Nach weiteren Busfahrten erreichten wir endlich den Ort Moganshan im Nationalpark und relaxten kurz auf dem Balkon im Hotelzimmer. Später trafen wir Bello den Dorfhund, der uns zeigte, wo es auf der kleinen Wanderung durch den grünen Wald langging. Leider war er ein wenig zu schnell für uns, besonders bergan, und so verloren wir uns irgendwann im Wald. Nur ein bißchen mehr Weitblick statt des leichten Nebels hätten wir uns noch gewünscht. Plötzlich entdeckten wir etwa 100 m abseits des Weges ein verlassenes Teehaus am Berghang. Das mußten wir uns genauer ansehen und spazierten herum und hinein. Sah aus, als ob es vor wenigen Jahren plötzlich verlassen wurde ... warum auch immer. Wir fingen an zu träumen, was sich hier alles draus machen ließe, wem das Haus wohl gehören mag. Im Haus selbst war es schon unheimlich, ich fühlte mich wie in einem der Grimms Märchen und wartete schon darauf, daß gleich eine Hexe auftauchen oder ein verzauberter Spiegel mit uns sprechen würde ...

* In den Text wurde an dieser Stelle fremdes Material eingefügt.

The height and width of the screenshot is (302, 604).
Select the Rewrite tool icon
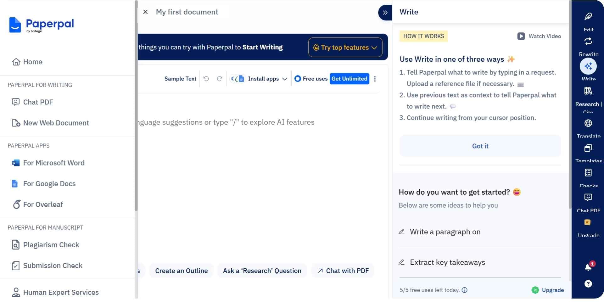coord(588,42)
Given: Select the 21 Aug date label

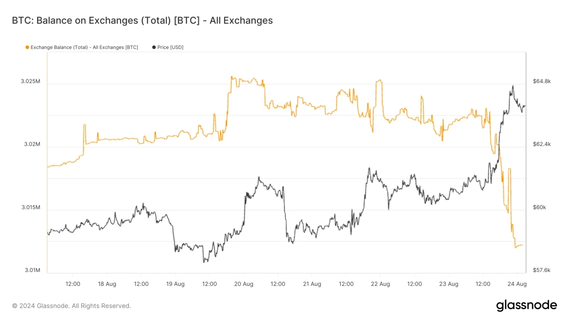Looking at the screenshot, I should tap(312, 284).
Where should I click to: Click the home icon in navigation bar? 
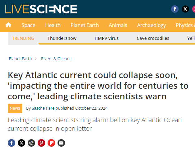[8, 25]
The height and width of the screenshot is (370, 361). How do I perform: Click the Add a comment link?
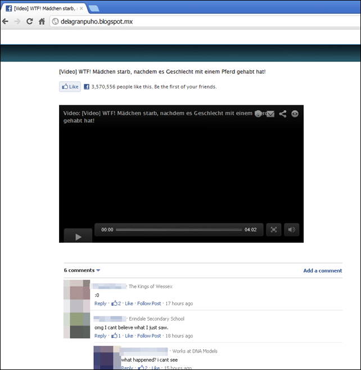(323, 271)
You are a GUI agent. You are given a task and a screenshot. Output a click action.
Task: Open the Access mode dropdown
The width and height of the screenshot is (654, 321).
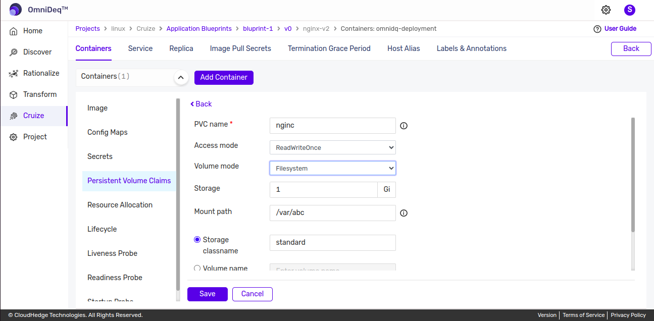coord(332,147)
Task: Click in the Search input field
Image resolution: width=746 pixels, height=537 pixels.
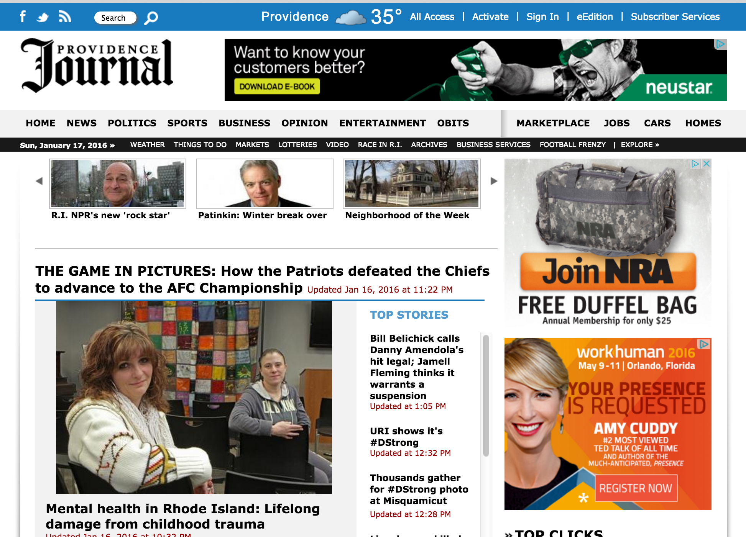Action: point(115,18)
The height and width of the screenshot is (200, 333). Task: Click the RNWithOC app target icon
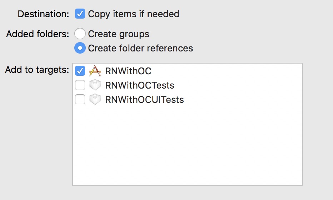tap(95, 71)
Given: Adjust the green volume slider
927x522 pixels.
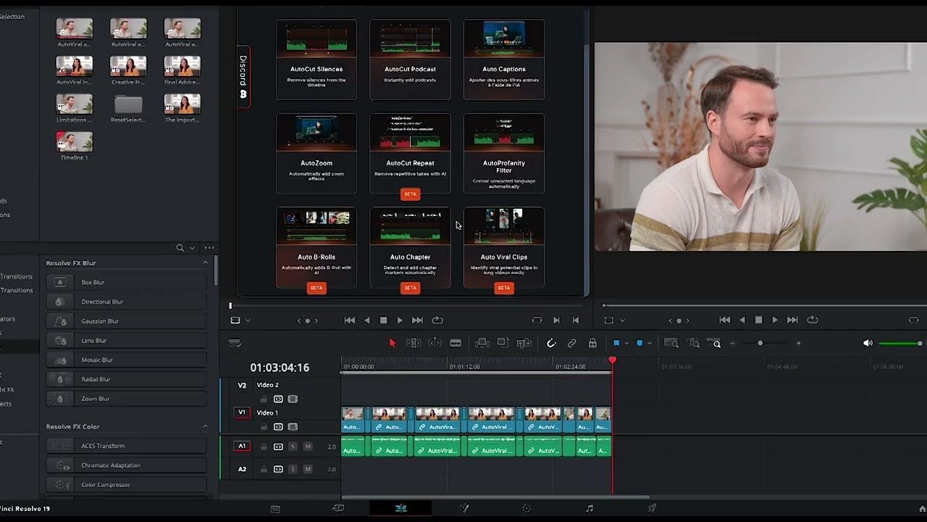Looking at the screenshot, I should [900, 343].
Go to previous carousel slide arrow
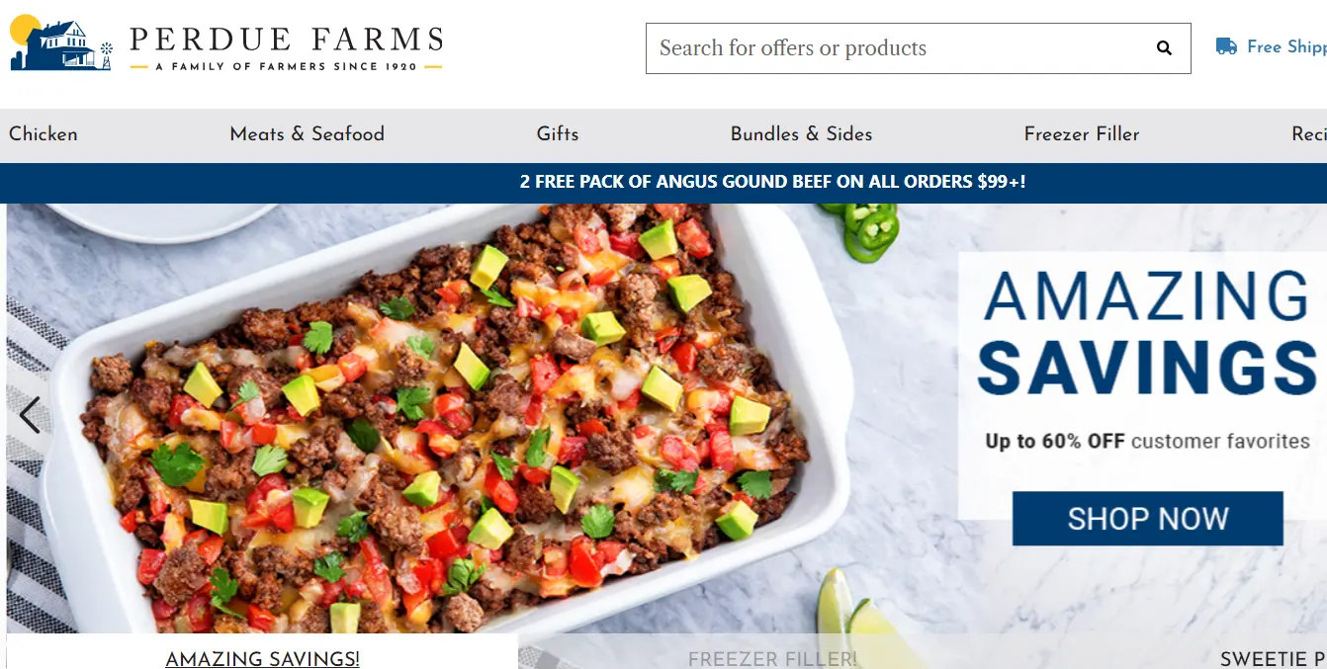 pos(30,415)
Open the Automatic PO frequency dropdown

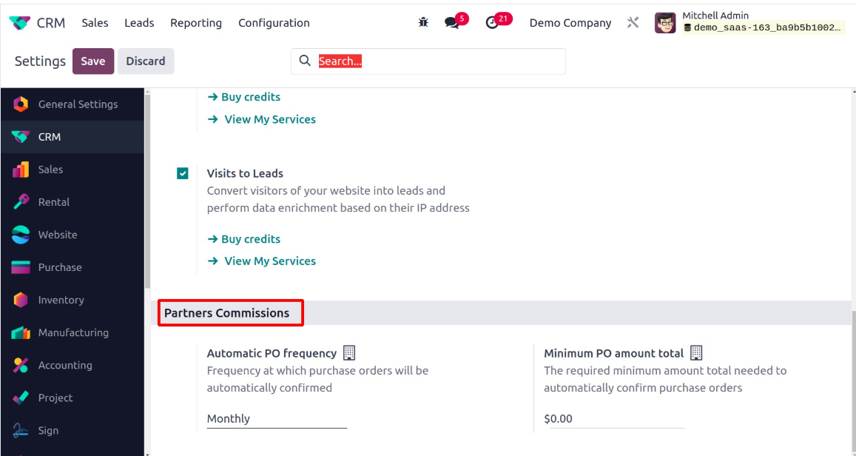pos(277,419)
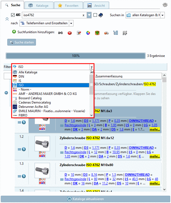
Task: Add the green topology search function
Action: click(x=97, y=33)
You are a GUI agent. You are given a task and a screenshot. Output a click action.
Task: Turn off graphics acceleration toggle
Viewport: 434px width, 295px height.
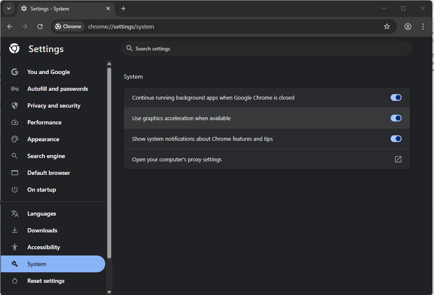[396, 118]
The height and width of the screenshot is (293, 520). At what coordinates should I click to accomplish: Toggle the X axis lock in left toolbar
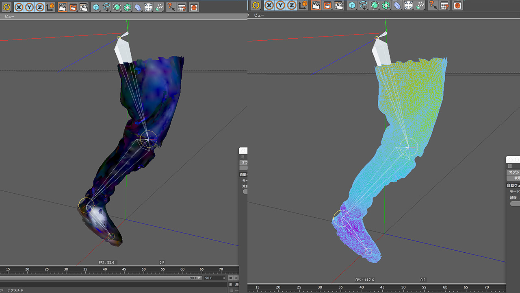19,7
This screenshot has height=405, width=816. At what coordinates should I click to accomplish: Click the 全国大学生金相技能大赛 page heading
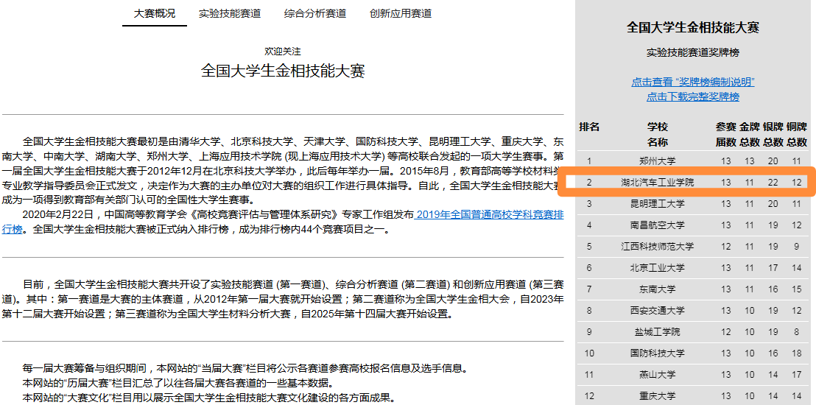click(283, 71)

Am Tag darauf trafen wir Bello wieder, aber auch diesmal hängte er uns auf dem Pfad um den Berg ab. Bello ist einfach kein Hund mit Verständnis für ein Päuschen zwischendurch. Wir haben die Zeit zu zweit im Paradies gut ausgekostet, fuhren entspannt zurück in die Hektikstadt Shanghai, wobei wir in Hangzhou fast wieder den Zug verpaßt hätten. Entweder war das Taxi schon besetzt oder es wollte uns nicht zur Bahnstation fahren und lieber Feierabend machen ... Chinesen eben...
18./19.10.2010, Shanghai
Zurück im Hotel machte ich mich bereits an das Packen. Übergewichtig und randvoll mit maßgeschneiderten Klamotten war mein Rucksack, mit denen ich mich hier üppig eindeckte.

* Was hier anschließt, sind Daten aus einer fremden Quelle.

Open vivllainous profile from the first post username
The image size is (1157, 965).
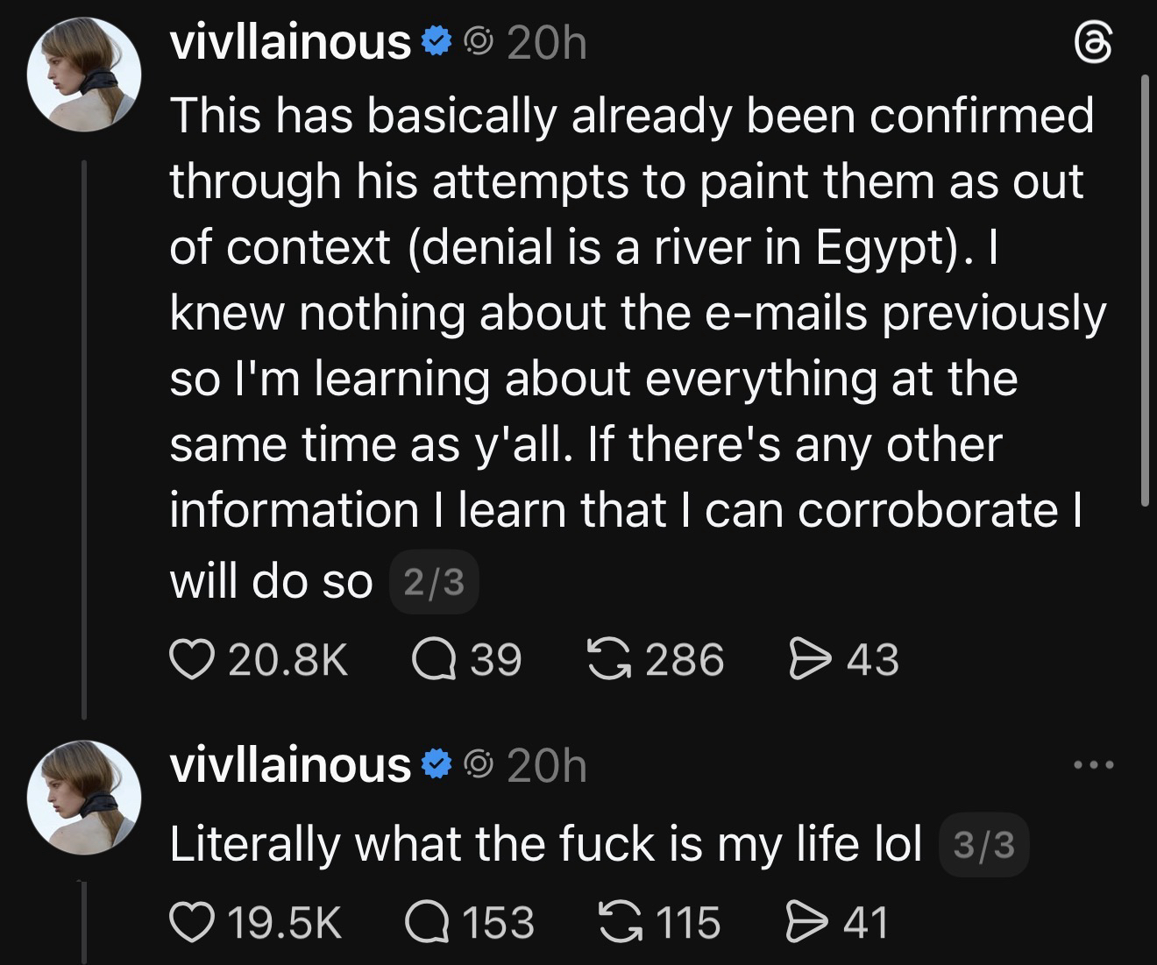point(289,42)
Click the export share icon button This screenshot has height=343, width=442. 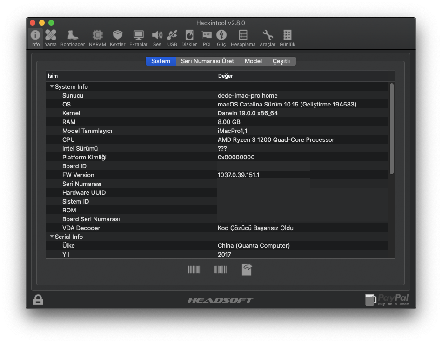(x=247, y=270)
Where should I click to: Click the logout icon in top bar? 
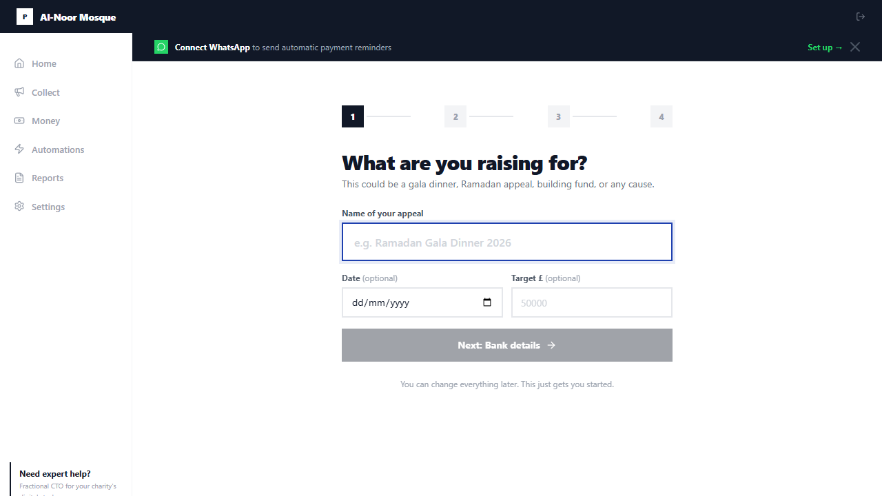(861, 17)
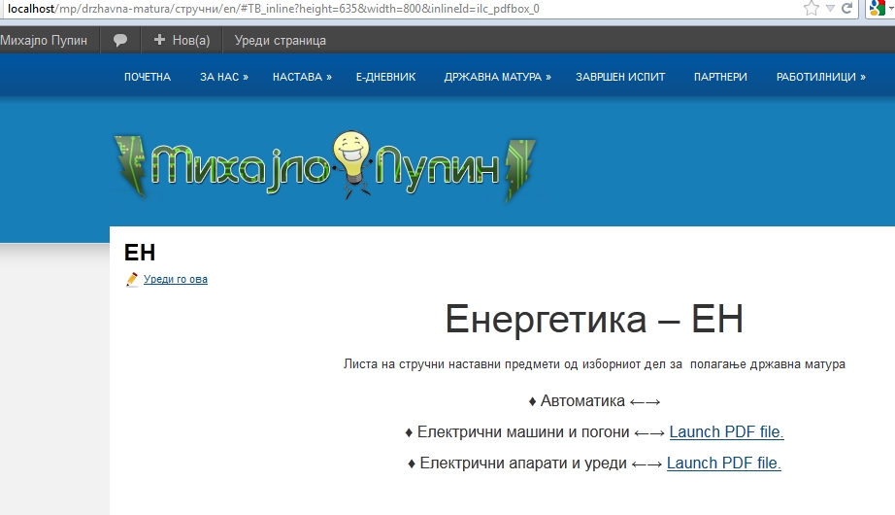The width and height of the screenshot is (895, 515).
Task: Click the browser address bar URL
Action: 291,8
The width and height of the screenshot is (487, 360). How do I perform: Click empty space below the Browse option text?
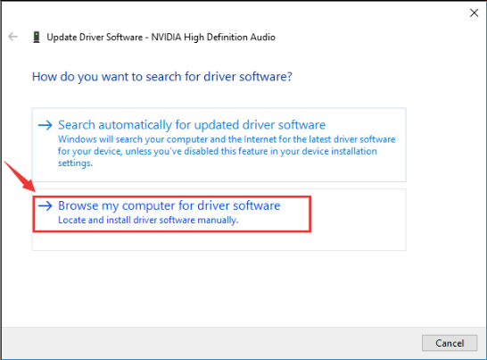219,241
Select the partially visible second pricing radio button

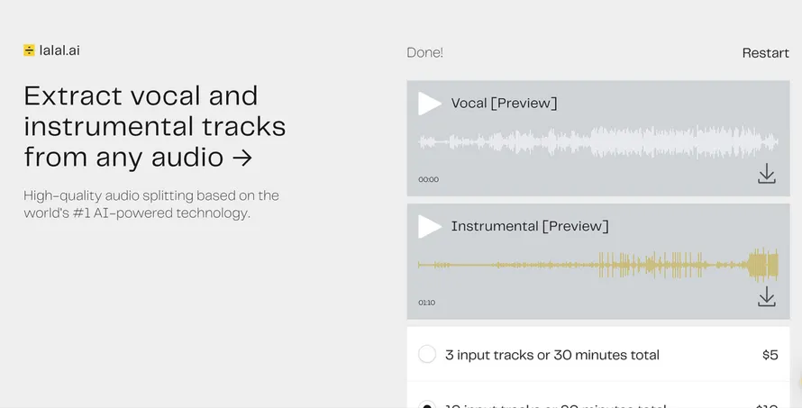click(x=427, y=403)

Am Abend hatten wir noch viel Spaß beim Elektromusik-Konzert im Mao-Live-House, welches fast nur von deutschen Pavillionmitarbeitern besucht wurde, wie mir schien. Die Musik an sich war wohl nicht gedacht über die Ohren, sondern über die Vibrationen der eigenen Innereien 'gehört' zu werden.
Der Tag mußte kommen und er kam auch ... wie immer zu schnell ging die gemeinsame Zeit vorbei. No 1 brachte mich noch zum richtigen Bus (damit ich auch tatsächlich verschwand ;-) und sie sich ungestört den letzten verbleibenden EXPO-Wochen widmen kann) und dann begann mein 30 stündiger Transfer bis zur eigenen Haustür. Ich konnte sogar einschlafen im Flugzeug, allerdings nur kurz ... bis mich die hübsche Stewardess am Arm rüttelte und ich nur schlaftrunken hörte: 'Fish or Chicken?' ... alles ist wie immer, sogar über den Wolken - 'Chicken' - was sonst ...

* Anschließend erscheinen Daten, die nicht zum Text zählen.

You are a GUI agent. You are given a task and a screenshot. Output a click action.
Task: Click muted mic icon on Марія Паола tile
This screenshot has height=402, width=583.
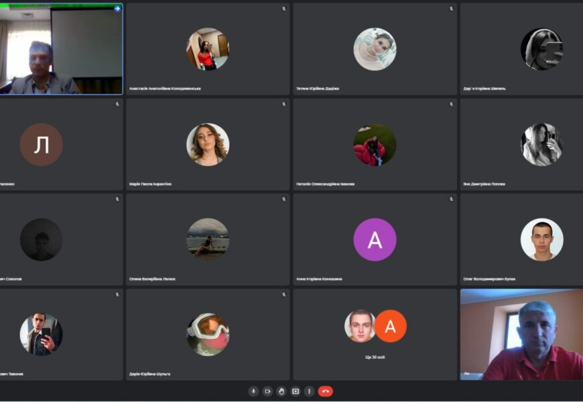pos(284,104)
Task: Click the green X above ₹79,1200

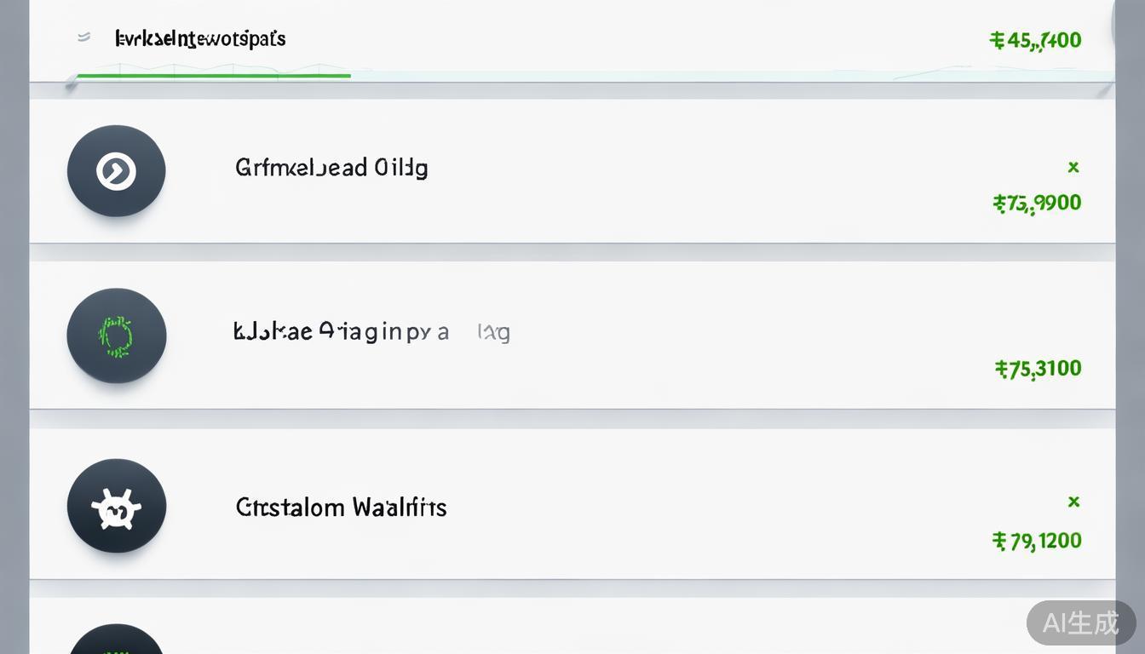Action: (x=1073, y=502)
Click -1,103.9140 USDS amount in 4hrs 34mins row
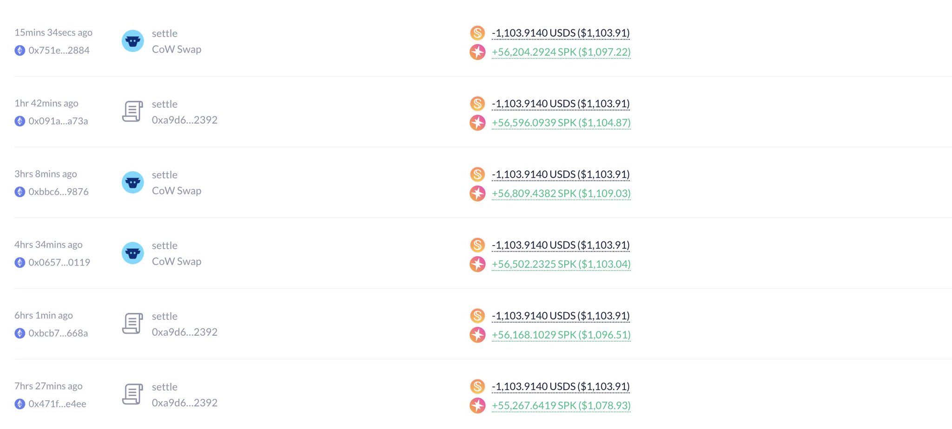 pos(560,245)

Drei Wochen China - mit Sicherheit niemals genug für das ganze Land - und mit Sicherheit kann man in drei Wochen dort mehr sehen als ich es tat. Aber das war in der Zeit nicht das Bedeutendste ... viele spannende Momente und wunderbare Erlebnisse lassen mich gerne an die Zeit zurückdenken.